*DIRECTIONS FOR THIS TASK*
From the entries that follow, extract each line holding the string "computer".

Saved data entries
########
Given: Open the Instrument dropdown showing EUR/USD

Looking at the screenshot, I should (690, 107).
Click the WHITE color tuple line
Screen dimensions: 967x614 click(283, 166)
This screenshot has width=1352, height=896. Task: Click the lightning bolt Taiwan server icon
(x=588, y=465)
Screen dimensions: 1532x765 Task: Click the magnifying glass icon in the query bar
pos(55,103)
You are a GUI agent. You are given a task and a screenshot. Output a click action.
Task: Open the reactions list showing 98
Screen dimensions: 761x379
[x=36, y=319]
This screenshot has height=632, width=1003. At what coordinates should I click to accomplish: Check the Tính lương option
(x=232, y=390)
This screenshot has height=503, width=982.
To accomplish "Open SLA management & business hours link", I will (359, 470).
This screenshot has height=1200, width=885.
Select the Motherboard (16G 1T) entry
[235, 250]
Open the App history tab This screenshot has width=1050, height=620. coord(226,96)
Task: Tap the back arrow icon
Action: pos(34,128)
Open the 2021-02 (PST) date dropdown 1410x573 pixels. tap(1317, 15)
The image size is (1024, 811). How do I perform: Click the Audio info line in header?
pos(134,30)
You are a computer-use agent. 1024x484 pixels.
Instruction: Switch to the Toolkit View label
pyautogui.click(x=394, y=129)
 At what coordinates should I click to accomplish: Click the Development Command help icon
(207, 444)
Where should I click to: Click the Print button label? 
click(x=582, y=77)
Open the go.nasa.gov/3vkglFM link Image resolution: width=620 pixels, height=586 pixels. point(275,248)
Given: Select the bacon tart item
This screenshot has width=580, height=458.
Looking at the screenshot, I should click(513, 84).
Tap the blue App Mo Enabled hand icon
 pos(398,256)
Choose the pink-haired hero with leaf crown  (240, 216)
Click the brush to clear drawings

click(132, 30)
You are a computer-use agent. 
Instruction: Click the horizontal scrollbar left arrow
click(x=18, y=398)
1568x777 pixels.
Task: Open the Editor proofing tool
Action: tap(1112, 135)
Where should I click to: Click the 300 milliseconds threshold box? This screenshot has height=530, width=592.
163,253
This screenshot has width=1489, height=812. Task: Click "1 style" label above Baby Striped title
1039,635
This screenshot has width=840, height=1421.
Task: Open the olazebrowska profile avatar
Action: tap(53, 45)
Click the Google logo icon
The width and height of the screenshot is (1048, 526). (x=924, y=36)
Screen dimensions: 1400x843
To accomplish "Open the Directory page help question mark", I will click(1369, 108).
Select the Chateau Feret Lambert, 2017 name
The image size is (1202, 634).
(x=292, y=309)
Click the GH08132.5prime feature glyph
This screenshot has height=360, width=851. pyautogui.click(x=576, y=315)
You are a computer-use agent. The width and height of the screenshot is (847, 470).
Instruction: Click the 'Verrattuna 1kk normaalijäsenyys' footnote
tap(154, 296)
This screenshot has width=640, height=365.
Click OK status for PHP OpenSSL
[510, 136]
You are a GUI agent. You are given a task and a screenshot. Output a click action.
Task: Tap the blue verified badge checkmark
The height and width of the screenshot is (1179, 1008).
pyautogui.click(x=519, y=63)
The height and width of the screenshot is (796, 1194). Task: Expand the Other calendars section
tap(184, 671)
########
*ANSWER BOX*
You are a computer-use agent. 1024x484 pixels.
You are a computer-use agent. 
You are a computer-use agent. The width and height of the screenshot is (847, 470).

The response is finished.